Friday, June 12, 2015

The D&D Thirty Day Challenge: Day Two

Today's topic is "Favorite PC Race," which is pretty much a no-brainer for me.  I'm a sucker for elves, and have been since my first read-through of The Hobbit when I was thirteen.  Or maybe when I was nine and discovered "Star Trek" (Vulcans are totally space elves).

Now, I am the first to note that elves have, on occasion, been terribly, terribly misused in D&D (see: "The Complete Book of Elves").  The literary traditions of elves can run counter to good game mechanics, and sometimes the traditions won out.We ended up with a lot of garbage that made elves too special.

And don't even get me started on the whole Drow problem.
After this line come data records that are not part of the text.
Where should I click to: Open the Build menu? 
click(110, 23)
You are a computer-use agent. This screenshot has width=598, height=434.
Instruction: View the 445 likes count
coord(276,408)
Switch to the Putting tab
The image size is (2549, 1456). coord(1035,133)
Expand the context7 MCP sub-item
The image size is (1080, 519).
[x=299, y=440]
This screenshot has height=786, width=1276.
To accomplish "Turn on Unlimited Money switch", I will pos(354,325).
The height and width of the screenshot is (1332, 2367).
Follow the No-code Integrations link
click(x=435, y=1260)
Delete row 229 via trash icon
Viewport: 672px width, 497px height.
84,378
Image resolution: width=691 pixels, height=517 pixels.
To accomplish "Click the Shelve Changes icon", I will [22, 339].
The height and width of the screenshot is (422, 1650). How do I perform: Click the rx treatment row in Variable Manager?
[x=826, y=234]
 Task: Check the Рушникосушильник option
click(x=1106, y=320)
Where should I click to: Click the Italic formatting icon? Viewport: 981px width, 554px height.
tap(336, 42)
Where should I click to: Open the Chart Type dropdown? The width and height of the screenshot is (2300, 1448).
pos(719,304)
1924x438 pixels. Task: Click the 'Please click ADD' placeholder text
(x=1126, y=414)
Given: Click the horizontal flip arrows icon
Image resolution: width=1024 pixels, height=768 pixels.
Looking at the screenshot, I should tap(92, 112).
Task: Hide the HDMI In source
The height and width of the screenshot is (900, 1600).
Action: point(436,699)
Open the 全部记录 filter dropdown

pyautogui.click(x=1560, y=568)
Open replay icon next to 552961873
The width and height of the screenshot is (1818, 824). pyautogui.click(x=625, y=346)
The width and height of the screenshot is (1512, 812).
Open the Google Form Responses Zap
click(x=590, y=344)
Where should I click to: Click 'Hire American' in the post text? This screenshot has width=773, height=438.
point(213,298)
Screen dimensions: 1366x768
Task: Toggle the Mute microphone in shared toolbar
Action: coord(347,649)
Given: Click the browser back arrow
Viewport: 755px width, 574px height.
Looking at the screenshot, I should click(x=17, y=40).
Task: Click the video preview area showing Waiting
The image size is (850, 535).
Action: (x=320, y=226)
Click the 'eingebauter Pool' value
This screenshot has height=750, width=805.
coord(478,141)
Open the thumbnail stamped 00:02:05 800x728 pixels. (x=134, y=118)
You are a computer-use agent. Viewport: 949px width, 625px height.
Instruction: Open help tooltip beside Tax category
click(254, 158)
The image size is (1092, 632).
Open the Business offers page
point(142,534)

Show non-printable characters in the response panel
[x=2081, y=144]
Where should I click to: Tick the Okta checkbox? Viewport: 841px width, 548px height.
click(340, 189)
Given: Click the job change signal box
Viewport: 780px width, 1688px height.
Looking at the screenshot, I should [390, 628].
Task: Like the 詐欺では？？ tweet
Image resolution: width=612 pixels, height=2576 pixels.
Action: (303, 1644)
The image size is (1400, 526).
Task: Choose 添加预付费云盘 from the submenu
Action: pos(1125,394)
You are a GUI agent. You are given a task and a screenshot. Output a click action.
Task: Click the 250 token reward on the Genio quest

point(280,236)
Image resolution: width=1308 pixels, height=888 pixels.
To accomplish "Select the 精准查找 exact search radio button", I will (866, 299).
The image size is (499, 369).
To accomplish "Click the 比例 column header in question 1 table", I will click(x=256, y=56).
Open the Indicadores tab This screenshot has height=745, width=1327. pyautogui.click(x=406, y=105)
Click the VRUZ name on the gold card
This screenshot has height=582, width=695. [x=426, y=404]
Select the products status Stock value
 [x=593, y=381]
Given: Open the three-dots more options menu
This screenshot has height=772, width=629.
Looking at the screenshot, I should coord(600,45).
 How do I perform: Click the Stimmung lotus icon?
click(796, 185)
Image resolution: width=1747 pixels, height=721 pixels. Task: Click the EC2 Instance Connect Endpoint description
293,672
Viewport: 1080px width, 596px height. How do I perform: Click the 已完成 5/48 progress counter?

Fortunately, the later editions of the game took this to heart, and elves are no more powerful than any other race.

My D&D career took a long break between the early 90s and the mid-2000s.  I played a little, but not consistently.  In 2006, I joined a local group (mostly to get out of the house, but they turned into a great bunch of friends), and began playing D&D pretty much to the exclusion of everything else on a regular basis.  When I started, they were using 3.5, and have since transitioned to Pathfinder (with a brief side-visit to 4e, which just didn't work for that group).  From that group, I helped found another that plays 4e on occasional weekends.

During the various campaigns I've played in over the past decade, I've played three elven PCs:  a 3.5 Bard (Laurelyn Starmantle), a Pathfinder Witch (Dusk), and a 4e Swordmage (Rashid).  Rashid is actually an Eladrin or, as we pronounce it in the game, El-Adrin.  The El-Adrin are blue-skinned desert-dwellers whose culture maps to Arabian Knights Baghdad.  Rashid is a teleporting nightmare and a blast to play.

(And yes, he does look a bit like Nightcrawler from the X-Men comics.  Because my love of elfy-lookin' folks isn't just in the fantasy genre.)

So, there you go.  Elves.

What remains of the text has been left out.